Low-income kids can get experience and a degree in six years, with no debt and a job at the end, thanks to Workforce Outsource Services
Many within techdom complain about U.S. companies that use cheap, offshore labor or guest foreign workers in place of domestic employees. Few are doing much about it. A noteworthy exception is Arthur Langer. His New York nonprofit organization, Workforce Outsource Services, is trying to provide alternatives to foreign tech workers, including those on H-1B visas, by granting scholarships to low-income students and placing them in multiyear work-study programs in companies while they work toward undergraduate degrees. "We have an incredible source of talent in this country that can work for competitive prices," says Langer, a technology consultant and professor at Columbia University. "You don't have to go to India for labor." The organization began as an academic project nine years ago, became a company in 2005, and is now expanding in New York, New Jersey, and Ohio. So far, 120 students have graduated, and a further 65 are enrolled. Langer ultimately hopes to put thousands of youngsters through the program. He believes it's at a turning point. "We have proved it can work, and we're scaling up now," he says. Langer, an expert in technology management, began the project after seeing many young people from poor communities go to college but fail to complete degree programs. The reason: They are under intense pressure to get into the workforce and earn money, or they are averse to piling up loan debt without the certainty that they will get good jobs after graduation. So he founded Workforce Outsource Services to help students earn degrees without financial strain. Motivated and Disciplined
Here's how the service works: Young people are invited to a six-week orientation program where they meet in a group with Workforce Outsourcing Services trainers once a week. From that group the most motivated and disciplined candidates are selected. They participate in an intensive IT training program at a university and then begin working part time for corporations while they go to school part time and finish their undergraduate degrees. "The goal is for people to graduate in six years with a degree, technology certification, no debt, and a job," Langer says. Valeria Rodriguez, an 18-year-old from Somerset, N.J., learned about the program a year ago when she was in high school. "It was too perfect," she says. She is now participating in a certification program at Rutgers University and working at Galaxy Systems, a provider of IT consulting and other services in Somerset. "It's hard today for college graduates to get a job," she says. "I won't have debt when I finish college, and I'll have plenty of work experience." Participating companies make donations to help cover operating costs and tuition payments, plus pay salaries to the students. They include Johnson & Johnson (JNJ), MedcoHealth Solutions (MHS), and Prudential Financial (PRU). Nonprofit organizations, such as New York's Museum of Modern Art, are allowed to participate without making donations. The program works well for employers, says Steve Peltzman, MOMA's chief information officer. He initially hired one of Langer's students for the museum's tech help desk.
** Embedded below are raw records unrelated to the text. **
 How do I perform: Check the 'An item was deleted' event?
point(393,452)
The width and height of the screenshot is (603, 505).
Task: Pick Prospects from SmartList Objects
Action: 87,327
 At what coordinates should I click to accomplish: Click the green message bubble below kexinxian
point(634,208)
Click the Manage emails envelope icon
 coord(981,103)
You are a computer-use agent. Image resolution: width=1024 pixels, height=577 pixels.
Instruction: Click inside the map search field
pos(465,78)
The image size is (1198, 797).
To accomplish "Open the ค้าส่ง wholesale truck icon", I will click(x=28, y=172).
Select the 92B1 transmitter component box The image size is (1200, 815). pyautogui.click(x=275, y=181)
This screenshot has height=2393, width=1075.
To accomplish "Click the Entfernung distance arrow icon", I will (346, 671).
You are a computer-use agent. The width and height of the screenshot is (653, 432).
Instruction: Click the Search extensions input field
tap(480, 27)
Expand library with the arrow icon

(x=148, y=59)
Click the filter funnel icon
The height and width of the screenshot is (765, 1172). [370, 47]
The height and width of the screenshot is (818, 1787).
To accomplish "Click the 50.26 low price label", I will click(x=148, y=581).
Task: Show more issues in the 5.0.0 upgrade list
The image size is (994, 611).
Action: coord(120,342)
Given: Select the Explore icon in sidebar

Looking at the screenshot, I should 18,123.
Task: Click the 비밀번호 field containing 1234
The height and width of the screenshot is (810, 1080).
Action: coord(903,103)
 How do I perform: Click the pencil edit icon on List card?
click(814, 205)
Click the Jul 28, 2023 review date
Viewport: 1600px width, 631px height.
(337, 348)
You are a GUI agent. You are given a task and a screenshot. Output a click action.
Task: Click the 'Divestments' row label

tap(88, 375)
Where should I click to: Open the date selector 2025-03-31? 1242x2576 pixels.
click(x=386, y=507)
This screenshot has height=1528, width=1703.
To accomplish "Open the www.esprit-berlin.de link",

That went so well that he now uses other students to monitor the data center, which houses computing for the museum. One person with higher-level skills managed a software programming project. "You get all of the monetary benefits of offshoring and none of the negatives," Peltzman says. "And you're doing social good." Langer's program is still relatively small, but if it grows as rapidly as he hopes, it could begin to do a whole lot of social good. He's working on that—right now negotiating with people at the University of Missouri in an effort to get the program going in St. Louis. Says Langer: "We have to show the country this can work."